I do not know how PMail forces the mail to show the "to: " header, am by far not enough knowledgeable to find that out or write a script to force that onto a mail :wah:.

McDuff

sheila
12-21-2007, 09:58 PM
This is not a solution for you to continue using Pmail (which I did use myself at one time...) but an alternative you _might_ consider, if you will be using IMAP...

Mulberry is now a free mail client, and one of the columns you can have on display in the mailbox windows is the "smart to/from" column (I don't remember if that is exactly what it is called...something like that). It will not show your own email address (if you have entered them into your profile).
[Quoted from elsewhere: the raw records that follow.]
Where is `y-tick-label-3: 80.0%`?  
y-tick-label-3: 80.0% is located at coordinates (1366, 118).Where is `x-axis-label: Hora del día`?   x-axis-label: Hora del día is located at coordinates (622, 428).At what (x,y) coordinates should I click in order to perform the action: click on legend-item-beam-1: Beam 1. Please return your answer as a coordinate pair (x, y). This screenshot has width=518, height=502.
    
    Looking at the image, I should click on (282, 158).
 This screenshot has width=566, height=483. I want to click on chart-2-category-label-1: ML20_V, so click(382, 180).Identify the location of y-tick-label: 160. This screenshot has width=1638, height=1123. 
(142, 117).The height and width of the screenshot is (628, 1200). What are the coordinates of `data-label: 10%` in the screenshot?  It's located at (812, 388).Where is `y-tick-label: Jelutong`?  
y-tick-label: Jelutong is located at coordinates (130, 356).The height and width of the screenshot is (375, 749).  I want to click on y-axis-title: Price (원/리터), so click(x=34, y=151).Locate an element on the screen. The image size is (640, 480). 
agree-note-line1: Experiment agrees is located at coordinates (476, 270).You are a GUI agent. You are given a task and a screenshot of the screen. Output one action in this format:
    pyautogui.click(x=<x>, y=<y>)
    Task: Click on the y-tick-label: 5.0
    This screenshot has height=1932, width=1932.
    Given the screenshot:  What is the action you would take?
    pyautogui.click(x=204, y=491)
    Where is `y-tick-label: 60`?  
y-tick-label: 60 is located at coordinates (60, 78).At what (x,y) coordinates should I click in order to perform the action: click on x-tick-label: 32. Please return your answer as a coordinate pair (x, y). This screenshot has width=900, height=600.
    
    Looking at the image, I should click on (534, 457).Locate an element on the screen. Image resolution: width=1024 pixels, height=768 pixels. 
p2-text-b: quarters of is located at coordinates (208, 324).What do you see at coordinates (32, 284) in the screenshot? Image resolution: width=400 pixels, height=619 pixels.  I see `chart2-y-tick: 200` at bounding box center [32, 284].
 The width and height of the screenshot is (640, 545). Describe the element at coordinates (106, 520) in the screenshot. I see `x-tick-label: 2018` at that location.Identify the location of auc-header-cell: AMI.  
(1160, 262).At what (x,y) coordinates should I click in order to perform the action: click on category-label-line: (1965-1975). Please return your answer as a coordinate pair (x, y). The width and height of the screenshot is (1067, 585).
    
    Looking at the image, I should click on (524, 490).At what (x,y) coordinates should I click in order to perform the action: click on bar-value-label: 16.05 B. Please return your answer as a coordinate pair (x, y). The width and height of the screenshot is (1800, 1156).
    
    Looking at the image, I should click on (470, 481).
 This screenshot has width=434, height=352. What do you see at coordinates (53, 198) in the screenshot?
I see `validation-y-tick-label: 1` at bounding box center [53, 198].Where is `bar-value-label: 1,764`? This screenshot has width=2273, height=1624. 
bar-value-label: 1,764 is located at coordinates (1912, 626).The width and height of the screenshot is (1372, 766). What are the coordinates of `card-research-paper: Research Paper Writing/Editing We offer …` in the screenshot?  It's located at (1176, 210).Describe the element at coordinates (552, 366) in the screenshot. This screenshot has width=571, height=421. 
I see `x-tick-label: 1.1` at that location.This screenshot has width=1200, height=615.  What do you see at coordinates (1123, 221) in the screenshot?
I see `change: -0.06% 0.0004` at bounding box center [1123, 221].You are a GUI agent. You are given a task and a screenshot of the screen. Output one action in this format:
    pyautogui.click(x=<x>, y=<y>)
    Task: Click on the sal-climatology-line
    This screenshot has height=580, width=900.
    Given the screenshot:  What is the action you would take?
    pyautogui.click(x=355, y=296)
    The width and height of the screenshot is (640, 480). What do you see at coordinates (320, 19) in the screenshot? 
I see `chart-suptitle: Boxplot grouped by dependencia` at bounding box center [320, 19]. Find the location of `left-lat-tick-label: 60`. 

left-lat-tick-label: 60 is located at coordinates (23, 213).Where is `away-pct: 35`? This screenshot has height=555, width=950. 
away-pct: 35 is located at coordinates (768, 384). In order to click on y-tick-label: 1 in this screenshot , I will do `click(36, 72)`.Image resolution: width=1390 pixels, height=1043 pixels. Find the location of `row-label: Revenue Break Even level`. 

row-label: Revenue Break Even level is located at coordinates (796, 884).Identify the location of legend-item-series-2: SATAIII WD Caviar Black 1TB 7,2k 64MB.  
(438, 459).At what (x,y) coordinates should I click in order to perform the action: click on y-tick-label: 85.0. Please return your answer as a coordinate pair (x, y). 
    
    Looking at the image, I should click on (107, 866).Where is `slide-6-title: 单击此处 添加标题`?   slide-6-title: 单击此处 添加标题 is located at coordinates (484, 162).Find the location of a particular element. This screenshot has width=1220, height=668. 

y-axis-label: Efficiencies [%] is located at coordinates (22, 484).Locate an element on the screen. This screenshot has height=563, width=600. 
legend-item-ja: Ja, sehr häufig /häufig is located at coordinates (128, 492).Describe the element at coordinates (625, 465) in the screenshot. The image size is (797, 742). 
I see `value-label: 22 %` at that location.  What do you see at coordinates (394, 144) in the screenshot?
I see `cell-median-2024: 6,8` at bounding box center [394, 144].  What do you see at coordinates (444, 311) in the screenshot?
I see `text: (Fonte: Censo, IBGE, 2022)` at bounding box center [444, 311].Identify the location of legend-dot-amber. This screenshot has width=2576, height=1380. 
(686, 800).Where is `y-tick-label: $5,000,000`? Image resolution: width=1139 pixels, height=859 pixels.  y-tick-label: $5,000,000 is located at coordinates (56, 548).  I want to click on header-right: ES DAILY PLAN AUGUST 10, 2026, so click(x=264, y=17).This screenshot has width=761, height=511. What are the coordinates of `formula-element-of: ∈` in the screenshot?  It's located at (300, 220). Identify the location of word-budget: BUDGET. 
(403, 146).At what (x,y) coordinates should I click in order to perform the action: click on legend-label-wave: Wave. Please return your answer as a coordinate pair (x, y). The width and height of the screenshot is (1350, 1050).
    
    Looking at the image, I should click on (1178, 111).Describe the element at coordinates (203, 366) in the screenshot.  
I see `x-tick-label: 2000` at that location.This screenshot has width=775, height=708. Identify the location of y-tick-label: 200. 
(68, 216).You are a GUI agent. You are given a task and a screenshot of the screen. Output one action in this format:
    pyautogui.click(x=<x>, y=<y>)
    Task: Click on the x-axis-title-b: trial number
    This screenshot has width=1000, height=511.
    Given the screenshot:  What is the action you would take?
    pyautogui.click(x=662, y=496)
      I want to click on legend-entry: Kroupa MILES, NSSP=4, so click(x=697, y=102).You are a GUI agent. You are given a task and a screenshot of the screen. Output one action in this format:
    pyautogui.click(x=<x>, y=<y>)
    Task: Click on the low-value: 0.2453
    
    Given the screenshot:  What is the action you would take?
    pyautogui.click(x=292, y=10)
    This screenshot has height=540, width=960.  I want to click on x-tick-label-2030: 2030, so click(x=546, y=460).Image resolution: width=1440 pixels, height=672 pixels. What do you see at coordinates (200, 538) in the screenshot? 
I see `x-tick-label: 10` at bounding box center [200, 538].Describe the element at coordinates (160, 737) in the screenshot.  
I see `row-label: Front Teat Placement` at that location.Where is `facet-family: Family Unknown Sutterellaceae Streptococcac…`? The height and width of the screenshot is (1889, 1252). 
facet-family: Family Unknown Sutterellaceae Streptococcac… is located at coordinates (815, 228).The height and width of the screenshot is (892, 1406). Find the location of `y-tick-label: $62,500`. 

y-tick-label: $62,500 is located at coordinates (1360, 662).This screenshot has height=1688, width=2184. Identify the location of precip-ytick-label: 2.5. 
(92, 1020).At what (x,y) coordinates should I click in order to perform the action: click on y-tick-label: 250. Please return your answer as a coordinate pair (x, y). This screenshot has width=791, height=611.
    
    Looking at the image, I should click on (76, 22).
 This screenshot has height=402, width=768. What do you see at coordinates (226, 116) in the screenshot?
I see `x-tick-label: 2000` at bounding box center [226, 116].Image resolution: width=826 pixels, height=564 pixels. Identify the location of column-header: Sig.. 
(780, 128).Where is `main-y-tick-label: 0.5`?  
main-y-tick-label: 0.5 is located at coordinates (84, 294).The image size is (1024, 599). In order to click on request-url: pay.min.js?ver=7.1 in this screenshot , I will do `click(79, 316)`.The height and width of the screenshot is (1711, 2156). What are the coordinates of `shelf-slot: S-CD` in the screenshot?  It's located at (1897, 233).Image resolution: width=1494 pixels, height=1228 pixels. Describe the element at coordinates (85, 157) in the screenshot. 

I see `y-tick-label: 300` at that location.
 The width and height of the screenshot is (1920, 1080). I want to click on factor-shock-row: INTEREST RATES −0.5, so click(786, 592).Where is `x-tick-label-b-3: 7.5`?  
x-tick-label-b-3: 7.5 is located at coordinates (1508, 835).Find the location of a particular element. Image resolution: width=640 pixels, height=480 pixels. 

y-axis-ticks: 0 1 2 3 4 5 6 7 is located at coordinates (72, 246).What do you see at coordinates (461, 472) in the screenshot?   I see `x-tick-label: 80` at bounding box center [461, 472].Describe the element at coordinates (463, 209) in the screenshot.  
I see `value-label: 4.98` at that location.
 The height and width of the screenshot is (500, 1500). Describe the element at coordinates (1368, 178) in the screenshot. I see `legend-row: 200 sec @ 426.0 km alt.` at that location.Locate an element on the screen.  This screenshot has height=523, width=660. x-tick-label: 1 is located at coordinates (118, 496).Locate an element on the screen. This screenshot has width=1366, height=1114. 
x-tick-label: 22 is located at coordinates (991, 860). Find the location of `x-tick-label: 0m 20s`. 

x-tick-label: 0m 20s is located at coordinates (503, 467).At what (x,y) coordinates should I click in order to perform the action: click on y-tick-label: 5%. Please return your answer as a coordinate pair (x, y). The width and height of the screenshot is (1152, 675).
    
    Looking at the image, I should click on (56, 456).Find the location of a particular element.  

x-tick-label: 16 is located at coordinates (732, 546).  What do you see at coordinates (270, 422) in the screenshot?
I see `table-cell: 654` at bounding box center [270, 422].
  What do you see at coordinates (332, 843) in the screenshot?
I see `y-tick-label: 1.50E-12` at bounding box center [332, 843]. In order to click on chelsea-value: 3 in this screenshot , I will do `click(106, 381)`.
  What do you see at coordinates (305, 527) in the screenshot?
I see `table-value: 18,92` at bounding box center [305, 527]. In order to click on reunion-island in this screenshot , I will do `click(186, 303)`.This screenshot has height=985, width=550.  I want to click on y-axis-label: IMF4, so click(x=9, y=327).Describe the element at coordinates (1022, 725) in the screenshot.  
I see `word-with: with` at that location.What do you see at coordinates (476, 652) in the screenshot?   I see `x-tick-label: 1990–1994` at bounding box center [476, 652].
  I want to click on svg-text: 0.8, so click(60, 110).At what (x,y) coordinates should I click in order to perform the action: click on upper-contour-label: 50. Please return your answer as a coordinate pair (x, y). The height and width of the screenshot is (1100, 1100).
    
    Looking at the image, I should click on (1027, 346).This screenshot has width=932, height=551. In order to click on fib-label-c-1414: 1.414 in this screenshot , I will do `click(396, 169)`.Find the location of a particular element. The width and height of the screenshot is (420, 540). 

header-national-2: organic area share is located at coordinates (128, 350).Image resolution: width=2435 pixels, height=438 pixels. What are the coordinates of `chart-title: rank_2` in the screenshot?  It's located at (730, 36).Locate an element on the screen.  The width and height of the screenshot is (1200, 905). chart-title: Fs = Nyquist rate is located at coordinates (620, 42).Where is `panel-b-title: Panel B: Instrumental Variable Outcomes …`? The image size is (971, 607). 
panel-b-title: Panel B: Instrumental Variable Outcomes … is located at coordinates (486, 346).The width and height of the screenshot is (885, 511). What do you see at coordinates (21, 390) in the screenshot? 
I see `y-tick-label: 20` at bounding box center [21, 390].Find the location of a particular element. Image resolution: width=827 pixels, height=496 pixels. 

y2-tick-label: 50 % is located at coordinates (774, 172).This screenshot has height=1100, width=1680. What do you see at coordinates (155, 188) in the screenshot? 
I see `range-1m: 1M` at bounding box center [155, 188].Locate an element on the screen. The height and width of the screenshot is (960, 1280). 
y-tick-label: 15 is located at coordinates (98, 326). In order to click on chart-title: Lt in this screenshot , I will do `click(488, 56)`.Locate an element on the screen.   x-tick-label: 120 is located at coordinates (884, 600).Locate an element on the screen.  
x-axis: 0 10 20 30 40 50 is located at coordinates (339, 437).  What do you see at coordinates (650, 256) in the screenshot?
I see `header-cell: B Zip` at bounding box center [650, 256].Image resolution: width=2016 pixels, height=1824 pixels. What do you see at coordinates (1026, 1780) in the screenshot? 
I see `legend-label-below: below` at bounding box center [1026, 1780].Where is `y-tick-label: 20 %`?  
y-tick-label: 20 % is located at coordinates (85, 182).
Instead it will show TO if sent by you to someone else, or it will show FROM if sent by someone else to you. Basically, by entering your own email addresses into the profile, Mulberry recognizes them and doesn't display them, defaulting to the other field, to or from as the case may be.

http://www.mulberrymail.com/

sheila
12-21-2007, 09:59 PM
By the way, Mulberry does also do POP if you prefer. I just find it an especially compelling mail client for IMAP. It is geeky/techy type of software, though...

McDuff
01-12-2008, 07:41 AM
The PMAIL forum http://community.pmail.com/forums came up with a solution:yeah:

Unfortunately, it did not make me very happy :wah:

You should be able to fix them one message at a time. After copying them to your local folder via IMAP, right click the message (or F12), check "Is a copy to self", and change the "Text shown in From column" to the recipient's address. It's kludgey but it works

By changing the "From" field, they mean manually copy and paste in the recipient's address. It works, but is a pain if there are a lot of mails:eeww:.

For those interested, here the address of the tread, which has some good explanations; maybe other PMAIL users find it useful.

http://community.pmail.com/forums/thread/6112.aspx

As to changing to other programs; PMAIL:vday2: has and still is serving me wonderful for the last 10 or so years. Its structure and security are till now now unsurpassed by any program I heard of and it does virtually everything I need quite simple.

To explain, working with two non-profits I take care of 11 email addresses, with my main address having over 40 folders sorted mainly by topic - project. Switching between users, sorting, finding, optional pre-installed filters and adding extra email spam filters, whatever you want, PMAIL does what I need quickly and without problems.

The minor inconvenience of how to sort emails sent from other programs does not bother me that much; I will stay with PMAIL with QMail as travel backup.